On December 8, 2017, a proposed class of consumers filed class claims against the Marriott Vacation Club in California federal court arguing that the timeshare company has violated the Telephone Consumer Protection Act (“TCPA”).
In the complaint, named plaintiff Cheri Astrahan claims that Marriott Vacation Club has been making unsolicited calls to her cell phone for over a year, despite the fact that plaintiff’s cell phone number has been on the national “do not call” registry for almost 15 years. Defendant Marriott Vacation Club had been making these calls with the use of an automatic telephone dialing system followed by either an artificial or prerecorded voice greeting.

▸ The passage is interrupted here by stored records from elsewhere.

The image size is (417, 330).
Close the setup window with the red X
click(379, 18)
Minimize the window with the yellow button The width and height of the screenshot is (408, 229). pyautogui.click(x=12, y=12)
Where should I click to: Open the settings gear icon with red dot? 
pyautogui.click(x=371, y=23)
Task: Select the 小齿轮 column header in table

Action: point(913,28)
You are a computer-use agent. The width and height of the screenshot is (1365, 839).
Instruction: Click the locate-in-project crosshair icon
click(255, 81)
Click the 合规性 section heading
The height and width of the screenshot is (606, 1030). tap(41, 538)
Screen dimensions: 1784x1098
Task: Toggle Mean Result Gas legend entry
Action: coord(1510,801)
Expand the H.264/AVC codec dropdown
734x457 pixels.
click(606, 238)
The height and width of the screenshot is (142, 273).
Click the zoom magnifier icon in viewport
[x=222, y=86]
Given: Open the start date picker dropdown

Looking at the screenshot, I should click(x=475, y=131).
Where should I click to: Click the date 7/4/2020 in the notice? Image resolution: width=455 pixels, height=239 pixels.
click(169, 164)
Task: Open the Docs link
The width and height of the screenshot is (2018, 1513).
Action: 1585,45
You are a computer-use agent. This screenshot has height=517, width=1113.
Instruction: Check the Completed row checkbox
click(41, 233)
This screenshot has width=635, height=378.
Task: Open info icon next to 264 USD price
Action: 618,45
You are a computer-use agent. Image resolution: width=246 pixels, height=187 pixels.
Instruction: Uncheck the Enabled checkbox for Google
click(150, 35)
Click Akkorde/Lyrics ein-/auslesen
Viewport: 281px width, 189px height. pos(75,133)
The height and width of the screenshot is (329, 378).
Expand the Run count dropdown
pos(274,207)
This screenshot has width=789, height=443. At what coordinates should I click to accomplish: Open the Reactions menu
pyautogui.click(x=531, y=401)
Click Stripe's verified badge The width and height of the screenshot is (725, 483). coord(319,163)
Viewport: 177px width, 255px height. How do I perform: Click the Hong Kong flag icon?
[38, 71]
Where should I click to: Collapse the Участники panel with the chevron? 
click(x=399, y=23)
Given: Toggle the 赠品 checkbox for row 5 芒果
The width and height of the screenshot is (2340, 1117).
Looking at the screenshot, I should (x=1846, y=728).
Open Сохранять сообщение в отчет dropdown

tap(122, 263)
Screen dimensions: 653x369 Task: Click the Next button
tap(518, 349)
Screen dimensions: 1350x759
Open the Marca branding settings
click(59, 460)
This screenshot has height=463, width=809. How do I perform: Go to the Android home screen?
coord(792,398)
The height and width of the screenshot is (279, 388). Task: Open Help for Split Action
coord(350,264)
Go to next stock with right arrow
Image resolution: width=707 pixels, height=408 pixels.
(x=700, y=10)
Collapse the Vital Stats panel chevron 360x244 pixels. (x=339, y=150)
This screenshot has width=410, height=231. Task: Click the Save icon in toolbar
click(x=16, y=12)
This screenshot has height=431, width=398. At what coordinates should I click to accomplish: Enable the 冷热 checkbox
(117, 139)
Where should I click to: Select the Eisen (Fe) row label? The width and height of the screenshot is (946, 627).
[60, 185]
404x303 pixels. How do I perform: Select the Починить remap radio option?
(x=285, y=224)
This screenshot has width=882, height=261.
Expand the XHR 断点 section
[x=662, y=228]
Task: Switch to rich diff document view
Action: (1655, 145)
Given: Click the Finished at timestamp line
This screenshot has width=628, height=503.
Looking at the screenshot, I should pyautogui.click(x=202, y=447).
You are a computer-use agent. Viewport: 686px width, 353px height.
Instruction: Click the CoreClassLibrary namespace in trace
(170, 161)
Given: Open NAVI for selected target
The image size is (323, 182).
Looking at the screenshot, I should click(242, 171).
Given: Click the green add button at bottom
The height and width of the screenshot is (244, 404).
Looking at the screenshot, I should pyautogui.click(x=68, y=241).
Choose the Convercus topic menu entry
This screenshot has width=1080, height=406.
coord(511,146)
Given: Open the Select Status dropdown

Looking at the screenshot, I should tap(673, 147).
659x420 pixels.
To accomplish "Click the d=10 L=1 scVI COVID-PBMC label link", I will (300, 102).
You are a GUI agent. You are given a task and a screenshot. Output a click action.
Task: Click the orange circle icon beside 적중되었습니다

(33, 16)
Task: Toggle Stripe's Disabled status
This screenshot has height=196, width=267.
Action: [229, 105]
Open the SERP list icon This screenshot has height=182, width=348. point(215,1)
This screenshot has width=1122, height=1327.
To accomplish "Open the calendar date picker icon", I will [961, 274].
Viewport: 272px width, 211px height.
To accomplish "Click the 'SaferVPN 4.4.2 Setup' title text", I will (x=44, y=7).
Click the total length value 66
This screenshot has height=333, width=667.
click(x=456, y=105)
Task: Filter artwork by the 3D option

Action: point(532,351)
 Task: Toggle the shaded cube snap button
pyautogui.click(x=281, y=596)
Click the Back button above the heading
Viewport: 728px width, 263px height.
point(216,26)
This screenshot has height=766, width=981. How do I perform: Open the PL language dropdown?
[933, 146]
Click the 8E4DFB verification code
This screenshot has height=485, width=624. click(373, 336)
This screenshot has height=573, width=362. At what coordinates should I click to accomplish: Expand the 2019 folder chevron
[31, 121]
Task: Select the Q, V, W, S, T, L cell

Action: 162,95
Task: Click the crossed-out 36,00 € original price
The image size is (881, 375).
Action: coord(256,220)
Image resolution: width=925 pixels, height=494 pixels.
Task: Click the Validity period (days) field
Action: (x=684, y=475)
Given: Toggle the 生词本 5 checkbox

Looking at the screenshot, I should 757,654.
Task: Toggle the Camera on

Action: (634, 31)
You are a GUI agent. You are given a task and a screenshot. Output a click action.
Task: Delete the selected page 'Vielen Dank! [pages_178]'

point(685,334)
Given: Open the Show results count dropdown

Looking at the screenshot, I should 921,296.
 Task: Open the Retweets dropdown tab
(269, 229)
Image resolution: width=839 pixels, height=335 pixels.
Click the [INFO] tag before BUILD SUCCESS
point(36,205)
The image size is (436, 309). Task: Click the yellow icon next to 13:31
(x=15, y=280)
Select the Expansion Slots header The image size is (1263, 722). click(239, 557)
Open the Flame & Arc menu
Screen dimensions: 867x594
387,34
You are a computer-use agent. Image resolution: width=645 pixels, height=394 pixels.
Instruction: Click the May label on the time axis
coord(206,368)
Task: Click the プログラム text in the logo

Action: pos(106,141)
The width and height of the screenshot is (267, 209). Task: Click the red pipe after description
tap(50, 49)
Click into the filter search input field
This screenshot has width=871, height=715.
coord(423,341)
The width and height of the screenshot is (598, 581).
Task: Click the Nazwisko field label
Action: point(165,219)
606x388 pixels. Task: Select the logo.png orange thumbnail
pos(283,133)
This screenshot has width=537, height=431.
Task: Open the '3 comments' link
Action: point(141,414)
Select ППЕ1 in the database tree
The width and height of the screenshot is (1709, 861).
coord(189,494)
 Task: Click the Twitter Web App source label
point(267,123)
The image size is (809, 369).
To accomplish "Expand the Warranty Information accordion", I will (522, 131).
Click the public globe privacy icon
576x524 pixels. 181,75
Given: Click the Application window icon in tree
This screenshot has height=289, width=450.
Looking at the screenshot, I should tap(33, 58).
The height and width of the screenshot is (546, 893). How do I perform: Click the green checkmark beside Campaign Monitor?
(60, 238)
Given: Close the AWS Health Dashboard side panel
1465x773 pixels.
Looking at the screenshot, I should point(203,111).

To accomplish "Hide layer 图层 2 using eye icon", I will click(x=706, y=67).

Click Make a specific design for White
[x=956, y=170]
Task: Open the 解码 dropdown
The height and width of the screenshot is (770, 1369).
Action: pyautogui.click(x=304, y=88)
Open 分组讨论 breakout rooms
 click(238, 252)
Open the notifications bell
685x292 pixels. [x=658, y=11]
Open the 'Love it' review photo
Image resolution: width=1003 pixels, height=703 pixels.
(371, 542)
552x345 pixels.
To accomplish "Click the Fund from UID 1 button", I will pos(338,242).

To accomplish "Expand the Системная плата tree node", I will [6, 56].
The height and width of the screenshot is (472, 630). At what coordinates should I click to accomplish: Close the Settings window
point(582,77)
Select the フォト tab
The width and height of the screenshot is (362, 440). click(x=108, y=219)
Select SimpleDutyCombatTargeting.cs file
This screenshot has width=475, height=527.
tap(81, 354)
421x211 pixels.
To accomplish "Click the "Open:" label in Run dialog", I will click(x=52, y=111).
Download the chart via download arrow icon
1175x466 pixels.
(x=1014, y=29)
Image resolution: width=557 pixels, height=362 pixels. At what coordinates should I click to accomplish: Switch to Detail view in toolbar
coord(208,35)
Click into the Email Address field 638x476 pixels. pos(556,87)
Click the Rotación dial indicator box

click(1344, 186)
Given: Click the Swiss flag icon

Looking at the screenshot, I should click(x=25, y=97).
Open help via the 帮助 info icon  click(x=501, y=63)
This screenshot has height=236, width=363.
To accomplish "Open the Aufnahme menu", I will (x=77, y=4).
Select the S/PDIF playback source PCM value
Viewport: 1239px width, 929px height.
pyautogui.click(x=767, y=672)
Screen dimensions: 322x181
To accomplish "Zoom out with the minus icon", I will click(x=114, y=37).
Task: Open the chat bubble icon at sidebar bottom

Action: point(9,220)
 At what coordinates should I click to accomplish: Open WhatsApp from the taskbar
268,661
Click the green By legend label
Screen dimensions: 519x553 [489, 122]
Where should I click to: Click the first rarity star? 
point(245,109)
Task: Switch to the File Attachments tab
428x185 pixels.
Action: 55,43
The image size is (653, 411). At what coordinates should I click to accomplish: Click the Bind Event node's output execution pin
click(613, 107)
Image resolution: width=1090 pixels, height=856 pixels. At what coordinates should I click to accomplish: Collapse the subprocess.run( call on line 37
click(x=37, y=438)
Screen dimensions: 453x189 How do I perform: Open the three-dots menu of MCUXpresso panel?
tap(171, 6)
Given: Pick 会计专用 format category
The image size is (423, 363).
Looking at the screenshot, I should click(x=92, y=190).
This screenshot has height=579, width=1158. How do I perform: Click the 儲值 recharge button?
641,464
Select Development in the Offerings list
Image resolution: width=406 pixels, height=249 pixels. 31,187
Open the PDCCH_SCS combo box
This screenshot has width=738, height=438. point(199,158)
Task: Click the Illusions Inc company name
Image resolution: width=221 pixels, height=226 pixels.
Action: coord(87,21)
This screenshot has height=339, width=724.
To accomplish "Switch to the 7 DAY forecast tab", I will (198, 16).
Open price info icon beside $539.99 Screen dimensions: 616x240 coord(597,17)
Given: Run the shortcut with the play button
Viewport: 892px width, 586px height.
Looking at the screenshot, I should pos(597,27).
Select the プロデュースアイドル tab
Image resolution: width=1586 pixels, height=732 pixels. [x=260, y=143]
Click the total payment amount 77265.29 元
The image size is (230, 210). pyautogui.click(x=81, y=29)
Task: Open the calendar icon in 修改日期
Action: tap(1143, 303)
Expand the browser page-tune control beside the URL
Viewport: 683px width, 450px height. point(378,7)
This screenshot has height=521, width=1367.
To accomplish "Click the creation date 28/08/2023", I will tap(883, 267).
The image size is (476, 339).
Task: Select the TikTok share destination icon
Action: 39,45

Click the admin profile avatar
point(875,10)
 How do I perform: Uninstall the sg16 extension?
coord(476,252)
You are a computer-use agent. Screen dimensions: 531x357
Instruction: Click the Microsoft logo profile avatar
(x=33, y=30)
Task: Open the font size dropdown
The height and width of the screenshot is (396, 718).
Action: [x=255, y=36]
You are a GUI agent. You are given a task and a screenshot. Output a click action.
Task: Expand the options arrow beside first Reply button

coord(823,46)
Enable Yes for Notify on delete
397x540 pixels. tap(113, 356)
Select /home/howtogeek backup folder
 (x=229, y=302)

Plaintiff argues that she did not give the Marriott Vacation Club consent to call her cell phone and that she went so far as to actively tell the defendant to stop making soliciting calls to her.
The proposed class suit is seeking $500 in statutory damages for each of Marriott’s negligent violations of the TCPA and up to $1,500 for every knowing and willful violation of the TCPA. The complaint contends that the class will be nationwide and therefore will be large enough to have damages exceeding $5 million. According to the terms of the 2005 Class Action Fairness Act, $5 million is the threshold amount of damages required to gain federal court jurisdiction.
The case is: Cheri Astrahan v. Marriott Vacations Worldwide Corp., d/b/a Marriott Vacation Club, Case No.: 8:17-cv-02139, in the U.S. District Court for the Central District of California.